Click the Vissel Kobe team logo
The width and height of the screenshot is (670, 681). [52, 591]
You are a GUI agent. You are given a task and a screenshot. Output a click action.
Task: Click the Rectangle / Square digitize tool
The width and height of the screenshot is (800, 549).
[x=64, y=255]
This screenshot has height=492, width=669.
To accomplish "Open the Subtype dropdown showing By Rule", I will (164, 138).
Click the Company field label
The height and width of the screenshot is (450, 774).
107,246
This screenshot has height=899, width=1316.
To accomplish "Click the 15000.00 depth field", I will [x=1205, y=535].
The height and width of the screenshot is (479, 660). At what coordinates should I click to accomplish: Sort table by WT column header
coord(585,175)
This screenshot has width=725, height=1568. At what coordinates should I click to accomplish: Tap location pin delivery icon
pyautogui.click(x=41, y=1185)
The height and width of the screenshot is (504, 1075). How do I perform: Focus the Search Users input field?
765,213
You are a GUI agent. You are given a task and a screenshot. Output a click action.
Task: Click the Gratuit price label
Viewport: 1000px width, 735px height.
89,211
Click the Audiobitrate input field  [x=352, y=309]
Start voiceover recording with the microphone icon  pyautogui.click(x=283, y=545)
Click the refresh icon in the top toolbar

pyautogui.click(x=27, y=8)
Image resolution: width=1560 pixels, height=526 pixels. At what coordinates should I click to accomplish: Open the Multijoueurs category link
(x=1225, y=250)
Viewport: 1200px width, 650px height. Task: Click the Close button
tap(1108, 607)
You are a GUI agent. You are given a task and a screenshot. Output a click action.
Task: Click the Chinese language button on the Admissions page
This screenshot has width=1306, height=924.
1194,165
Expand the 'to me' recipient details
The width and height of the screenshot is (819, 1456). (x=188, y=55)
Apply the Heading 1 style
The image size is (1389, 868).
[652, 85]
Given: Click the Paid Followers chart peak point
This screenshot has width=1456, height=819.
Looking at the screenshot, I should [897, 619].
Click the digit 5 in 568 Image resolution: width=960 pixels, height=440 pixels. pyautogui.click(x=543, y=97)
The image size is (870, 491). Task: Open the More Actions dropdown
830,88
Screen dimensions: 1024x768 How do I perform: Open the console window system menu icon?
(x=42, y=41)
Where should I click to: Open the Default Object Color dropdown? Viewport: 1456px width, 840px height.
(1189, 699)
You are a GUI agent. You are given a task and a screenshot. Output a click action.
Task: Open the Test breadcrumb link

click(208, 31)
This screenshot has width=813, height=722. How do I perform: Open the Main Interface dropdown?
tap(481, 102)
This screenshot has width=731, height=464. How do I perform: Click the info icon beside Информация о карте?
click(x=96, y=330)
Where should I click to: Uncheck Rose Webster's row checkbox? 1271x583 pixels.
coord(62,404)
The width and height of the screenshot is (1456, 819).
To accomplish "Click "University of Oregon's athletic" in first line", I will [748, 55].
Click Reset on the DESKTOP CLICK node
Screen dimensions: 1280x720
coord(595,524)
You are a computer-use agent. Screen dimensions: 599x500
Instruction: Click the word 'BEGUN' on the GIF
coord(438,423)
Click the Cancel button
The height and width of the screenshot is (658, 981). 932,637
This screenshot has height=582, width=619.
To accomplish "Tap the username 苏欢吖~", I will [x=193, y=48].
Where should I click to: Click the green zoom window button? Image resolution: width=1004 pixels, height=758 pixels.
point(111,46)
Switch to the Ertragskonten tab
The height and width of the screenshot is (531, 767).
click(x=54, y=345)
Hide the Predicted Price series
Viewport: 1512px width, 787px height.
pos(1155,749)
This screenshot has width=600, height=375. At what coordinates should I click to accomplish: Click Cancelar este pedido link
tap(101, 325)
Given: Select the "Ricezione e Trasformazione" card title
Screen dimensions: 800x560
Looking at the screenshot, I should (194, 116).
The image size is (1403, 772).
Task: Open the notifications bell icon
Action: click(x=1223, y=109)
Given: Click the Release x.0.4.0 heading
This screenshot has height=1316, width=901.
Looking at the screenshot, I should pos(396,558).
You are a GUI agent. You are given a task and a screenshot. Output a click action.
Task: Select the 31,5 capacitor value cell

····················

## Brief
Give back the complete data exactly as supplied.

## Exercise solution
Click the Vissel Kobe team logo
The width and height of the screenshot is (670, 681). [52, 591]
You are a GUI agent. You are given a task and a screenshot. Output a click action.
Task: Click the Rectangle / Square digitize tool
The width and height of the screenshot is (800, 549).
[x=64, y=255]
This screenshot has height=492, width=669.
To accomplish "Open the Subtype dropdown showing By Rule", I will (164, 138).
Click the Company field label
The height and width of the screenshot is (450, 774).
107,246
This screenshot has height=899, width=1316.
To accomplish "Click the 15000.00 depth field", I will [x=1205, y=535].
The height and width of the screenshot is (479, 660). At what coordinates should I click to accomplish: Sort table by WT column header
coord(585,175)
This screenshot has width=725, height=1568. At what coordinates should I click to accomplish: Tap location pin delivery icon
pyautogui.click(x=41, y=1185)
The height and width of the screenshot is (504, 1075). How do I perform: Focus the Search Users input field?
765,213
You are a GUI agent. You are given a task and a screenshot. Output a click action.
Task: Click the Gratuit price label
Viewport: 1000px width, 735px height.
89,211
Click the Audiobitrate input field  [x=352, y=309]
Start voiceover recording with the microphone icon  pyautogui.click(x=283, y=545)
Click the refresh icon in the top toolbar

pyautogui.click(x=27, y=8)
Image resolution: width=1560 pixels, height=526 pixels. At what coordinates should I click to accomplish: Open the Multijoueurs category link
(x=1225, y=250)
Viewport: 1200px width, 650px height. Task: Click the Close button
tap(1108, 607)
You are a GUI agent. You are given a task and a screenshot. Output a click action.
Task: Click the Chinese language button on the Admissions page
This screenshot has width=1306, height=924.
1194,165
Expand the 'to me' recipient details
The width and height of the screenshot is (819, 1456). (x=188, y=55)
Apply the Heading 1 style
The image size is (1389, 868).
[652, 85]
Given: Click the Paid Followers chart peak point
This screenshot has width=1456, height=819.
Looking at the screenshot, I should [897, 619].
Click the digit 5 in 568 Image resolution: width=960 pixels, height=440 pixels. pyautogui.click(x=543, y=97)
The image size is (870, 491). Task: Open the More Actions dropdown
830,88
Screen dimensions: 1024x768 How do I perform: Open the console window system menu icon?
(x=42, y=41)
Where should I click to: Open the Default Object Color dropdown? Viewport: 1456px width, 840px height.
(1189, 699)
You are a GUI agent. You are given a task and a screenshot. Output a click action.
Task: Open the Test breadcrumb link

click(208, 31)
This screenshot has width=813, height=722. How do I perform: Open the Main Interface dropdown?
tap(481, 102)
This screenshot has width=731, height=464. How do I perform: Click the info icon beside Информация о карте?
click(x=96, y=330)
Where should I click to: Uncheck Rose Webster's row checkbox? 1271x583 pixels.
coord(62,404)
The width and height of the screenshot is (1456, 819).
To accomplish "Click "University of Oregon's athletic" in first line", I will [748, 55].
Click Reset on the DESKTOP CLICK node
Screen dimensions: 1280x720
coord(595,524)
You are a computer-use agent. Screen dimensions: 599x500
Instruction: Click the word 'BEGUN' on the GIF
coord(438,423)
Click the Cancel button
The height and width of the screenshot is (658, 981). 932,637
This screenshot has height=582, width=619.
To accomplish "Tap the username 苏欢吖~", I will [x=193, y=48].
Where should I click to: Click the green zoom window button? Image resolution: width=1004 pixels, height=758 pixels.
point(111,46)
Switch to the Ertragskonten tab
The height and width of the screenshot is (531, 767).
click(x=54, y=345)
Hide the Predicted Price series
Viewport: 1512px width, 787px height.
pos(1155,749)
This screenshot has width=600, height=375. At what coordinates should I click to accomplish: Click Cancelar este pedido link
tap(101, 325)
Given: Select the "Ricezione e Trasformazione" card title
Screen dimensions: 800x560
Looking at the screenshot, I should (194, 116).
The image size is (1403, 772).
Task: Open the notifications bell icon
Action: click(x=1223, y=109)
Given: Click the Release x.0.4.0 heading
This screenshot has height=1316, width=901.
Looking at the screenshot, I should pos(396,558).
You are a GUI agent. You are given a task and a screenshot. Output a click action.
Task: Select the 31,5 capacitor value cell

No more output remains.